▶ Work to complete
Write the entries out exactly, with the final line being the one containing "Given: Toggle read-only".

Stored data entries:
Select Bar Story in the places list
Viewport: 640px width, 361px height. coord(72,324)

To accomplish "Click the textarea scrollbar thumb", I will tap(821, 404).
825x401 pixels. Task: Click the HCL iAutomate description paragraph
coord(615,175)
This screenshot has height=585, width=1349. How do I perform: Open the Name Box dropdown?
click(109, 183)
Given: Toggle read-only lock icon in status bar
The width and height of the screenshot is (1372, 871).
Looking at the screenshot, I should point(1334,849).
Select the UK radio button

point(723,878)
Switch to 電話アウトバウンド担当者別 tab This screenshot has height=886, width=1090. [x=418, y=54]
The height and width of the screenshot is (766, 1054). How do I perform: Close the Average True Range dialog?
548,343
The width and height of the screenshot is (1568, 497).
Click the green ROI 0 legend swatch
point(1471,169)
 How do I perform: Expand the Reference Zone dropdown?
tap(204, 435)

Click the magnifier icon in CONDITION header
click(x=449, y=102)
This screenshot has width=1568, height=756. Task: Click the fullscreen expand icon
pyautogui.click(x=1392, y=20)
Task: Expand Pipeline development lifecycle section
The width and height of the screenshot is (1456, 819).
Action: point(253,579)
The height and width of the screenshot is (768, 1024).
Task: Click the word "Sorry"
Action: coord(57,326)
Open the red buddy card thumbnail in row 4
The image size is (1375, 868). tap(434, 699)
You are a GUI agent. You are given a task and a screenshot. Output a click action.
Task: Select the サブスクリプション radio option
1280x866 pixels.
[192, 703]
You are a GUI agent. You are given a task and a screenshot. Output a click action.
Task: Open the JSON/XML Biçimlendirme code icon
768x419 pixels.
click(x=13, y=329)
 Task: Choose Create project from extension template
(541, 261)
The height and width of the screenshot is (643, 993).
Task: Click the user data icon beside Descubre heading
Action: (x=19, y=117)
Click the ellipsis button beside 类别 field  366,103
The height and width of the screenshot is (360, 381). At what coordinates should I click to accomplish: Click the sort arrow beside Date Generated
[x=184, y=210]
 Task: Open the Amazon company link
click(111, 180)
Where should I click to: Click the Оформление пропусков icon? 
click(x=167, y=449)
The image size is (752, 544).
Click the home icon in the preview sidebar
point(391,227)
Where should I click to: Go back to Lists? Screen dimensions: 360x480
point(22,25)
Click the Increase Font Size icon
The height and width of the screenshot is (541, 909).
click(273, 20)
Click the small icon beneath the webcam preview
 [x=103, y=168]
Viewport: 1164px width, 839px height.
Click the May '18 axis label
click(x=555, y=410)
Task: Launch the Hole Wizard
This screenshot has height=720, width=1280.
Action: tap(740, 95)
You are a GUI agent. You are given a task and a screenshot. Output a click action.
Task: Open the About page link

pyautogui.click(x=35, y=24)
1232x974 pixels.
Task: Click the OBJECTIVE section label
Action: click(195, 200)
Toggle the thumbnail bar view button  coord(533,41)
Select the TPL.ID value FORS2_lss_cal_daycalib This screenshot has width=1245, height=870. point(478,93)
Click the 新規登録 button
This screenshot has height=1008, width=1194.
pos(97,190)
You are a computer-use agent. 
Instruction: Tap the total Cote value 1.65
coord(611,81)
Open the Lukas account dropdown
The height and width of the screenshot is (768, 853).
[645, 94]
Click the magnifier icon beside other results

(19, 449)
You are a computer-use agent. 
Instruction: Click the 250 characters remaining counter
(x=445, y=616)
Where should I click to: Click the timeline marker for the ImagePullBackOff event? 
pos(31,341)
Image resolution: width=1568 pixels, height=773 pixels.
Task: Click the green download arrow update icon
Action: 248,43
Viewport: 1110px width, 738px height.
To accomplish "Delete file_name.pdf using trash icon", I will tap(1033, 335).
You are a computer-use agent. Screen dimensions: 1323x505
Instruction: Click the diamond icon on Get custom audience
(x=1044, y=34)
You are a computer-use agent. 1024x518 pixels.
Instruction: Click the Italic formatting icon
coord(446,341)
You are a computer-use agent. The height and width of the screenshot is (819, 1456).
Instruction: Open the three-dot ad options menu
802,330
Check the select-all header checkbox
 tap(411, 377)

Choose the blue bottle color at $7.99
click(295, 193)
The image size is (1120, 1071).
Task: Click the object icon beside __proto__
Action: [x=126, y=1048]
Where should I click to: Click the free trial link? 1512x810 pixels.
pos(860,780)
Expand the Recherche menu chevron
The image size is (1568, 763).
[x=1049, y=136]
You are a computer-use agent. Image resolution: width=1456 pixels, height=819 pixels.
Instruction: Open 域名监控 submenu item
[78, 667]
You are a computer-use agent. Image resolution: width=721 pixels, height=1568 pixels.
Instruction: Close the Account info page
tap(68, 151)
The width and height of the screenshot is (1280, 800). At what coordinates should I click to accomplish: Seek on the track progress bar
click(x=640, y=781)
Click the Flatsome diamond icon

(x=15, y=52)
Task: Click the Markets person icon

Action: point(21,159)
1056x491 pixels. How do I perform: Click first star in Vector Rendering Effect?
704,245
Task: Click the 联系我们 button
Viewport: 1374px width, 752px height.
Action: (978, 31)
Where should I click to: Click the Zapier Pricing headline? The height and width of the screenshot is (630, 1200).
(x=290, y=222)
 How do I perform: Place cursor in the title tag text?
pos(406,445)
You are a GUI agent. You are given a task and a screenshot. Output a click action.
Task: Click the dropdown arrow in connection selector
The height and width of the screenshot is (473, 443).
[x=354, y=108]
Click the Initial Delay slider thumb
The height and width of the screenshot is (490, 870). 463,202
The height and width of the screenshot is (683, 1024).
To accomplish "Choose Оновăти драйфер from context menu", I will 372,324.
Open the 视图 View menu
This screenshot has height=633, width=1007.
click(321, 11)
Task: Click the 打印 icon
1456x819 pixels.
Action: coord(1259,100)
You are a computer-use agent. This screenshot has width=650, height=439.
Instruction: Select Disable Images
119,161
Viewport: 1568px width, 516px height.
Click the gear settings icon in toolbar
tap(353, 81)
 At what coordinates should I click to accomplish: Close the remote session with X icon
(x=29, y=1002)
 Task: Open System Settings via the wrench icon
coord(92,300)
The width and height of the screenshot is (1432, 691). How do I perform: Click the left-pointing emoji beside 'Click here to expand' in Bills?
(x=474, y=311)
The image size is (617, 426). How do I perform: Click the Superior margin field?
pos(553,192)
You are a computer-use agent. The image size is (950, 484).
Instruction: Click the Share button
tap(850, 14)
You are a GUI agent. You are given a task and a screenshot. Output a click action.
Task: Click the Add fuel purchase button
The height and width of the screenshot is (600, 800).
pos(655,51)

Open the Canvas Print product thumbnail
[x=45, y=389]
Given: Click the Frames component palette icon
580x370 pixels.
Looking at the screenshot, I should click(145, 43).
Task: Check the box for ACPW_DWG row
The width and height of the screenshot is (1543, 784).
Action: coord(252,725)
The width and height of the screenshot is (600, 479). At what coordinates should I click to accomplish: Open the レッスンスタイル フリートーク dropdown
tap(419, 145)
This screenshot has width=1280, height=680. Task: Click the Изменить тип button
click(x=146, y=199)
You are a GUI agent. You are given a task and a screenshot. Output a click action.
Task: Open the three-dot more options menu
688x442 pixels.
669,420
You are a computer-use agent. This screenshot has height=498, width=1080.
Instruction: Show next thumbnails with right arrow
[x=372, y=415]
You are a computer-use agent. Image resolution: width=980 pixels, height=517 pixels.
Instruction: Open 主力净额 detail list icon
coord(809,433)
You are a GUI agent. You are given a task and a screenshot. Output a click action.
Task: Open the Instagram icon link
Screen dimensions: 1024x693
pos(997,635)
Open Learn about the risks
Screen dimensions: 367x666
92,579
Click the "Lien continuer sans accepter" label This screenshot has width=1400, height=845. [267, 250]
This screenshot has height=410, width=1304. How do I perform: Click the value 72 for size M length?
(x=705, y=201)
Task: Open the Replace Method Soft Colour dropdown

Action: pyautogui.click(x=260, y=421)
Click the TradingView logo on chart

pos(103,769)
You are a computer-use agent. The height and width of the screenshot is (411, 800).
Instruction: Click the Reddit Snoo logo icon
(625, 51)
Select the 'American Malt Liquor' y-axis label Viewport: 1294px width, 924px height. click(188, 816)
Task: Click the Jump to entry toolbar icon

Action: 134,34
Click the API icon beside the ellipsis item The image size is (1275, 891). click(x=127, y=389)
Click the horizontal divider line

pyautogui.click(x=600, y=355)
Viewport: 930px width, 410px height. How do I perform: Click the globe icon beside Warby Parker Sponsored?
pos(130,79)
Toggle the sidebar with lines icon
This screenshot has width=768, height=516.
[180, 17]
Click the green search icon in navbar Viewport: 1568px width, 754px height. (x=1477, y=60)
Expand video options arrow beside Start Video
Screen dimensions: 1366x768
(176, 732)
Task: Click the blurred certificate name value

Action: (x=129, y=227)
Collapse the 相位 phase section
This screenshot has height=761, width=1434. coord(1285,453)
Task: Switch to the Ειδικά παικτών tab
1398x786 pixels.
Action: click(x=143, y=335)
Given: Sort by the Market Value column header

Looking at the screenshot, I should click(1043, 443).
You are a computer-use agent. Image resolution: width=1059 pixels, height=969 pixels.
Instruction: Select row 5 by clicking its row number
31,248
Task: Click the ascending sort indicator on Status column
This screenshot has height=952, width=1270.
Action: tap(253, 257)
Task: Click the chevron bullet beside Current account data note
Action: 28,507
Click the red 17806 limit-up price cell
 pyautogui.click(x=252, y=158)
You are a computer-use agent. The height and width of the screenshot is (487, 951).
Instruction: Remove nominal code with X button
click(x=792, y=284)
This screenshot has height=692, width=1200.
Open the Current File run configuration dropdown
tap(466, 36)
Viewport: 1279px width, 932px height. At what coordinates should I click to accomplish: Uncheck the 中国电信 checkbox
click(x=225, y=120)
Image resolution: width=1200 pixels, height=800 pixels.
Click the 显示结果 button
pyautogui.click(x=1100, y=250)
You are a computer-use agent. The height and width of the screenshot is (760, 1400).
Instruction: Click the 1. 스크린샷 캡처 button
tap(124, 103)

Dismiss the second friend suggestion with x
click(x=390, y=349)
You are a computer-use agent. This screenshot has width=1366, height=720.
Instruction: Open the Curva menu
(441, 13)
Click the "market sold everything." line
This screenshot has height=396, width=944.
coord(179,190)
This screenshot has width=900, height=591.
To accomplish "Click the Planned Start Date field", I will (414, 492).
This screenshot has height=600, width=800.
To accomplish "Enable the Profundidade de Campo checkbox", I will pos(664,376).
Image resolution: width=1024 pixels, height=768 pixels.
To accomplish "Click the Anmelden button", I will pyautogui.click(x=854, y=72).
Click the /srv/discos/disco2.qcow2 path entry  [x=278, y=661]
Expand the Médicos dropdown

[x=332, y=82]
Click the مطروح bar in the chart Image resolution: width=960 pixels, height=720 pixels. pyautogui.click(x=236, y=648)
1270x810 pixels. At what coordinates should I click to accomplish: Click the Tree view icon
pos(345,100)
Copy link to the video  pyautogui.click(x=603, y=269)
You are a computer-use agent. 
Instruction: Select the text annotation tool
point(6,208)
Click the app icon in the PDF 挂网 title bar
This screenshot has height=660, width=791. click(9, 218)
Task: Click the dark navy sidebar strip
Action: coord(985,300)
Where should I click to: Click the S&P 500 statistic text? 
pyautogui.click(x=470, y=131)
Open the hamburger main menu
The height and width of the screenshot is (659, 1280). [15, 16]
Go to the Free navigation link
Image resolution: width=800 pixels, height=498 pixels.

▶ Response to the exercise
Select Bar Story in the places list
Viewport: 640px width, 361px height. coord(72,324)

To accomplish "Click the textarea scrollbar thumb", I will tap(821, 404).
825x401 pixels. Task: Click the HCL iAutomate description paragraph
coord(615,175)
This screenshot has height=585, width=1349. How do I perform: Open the Name Box dropdown?
click(109, 183)
Given: Toggle read-only lock icon in status bar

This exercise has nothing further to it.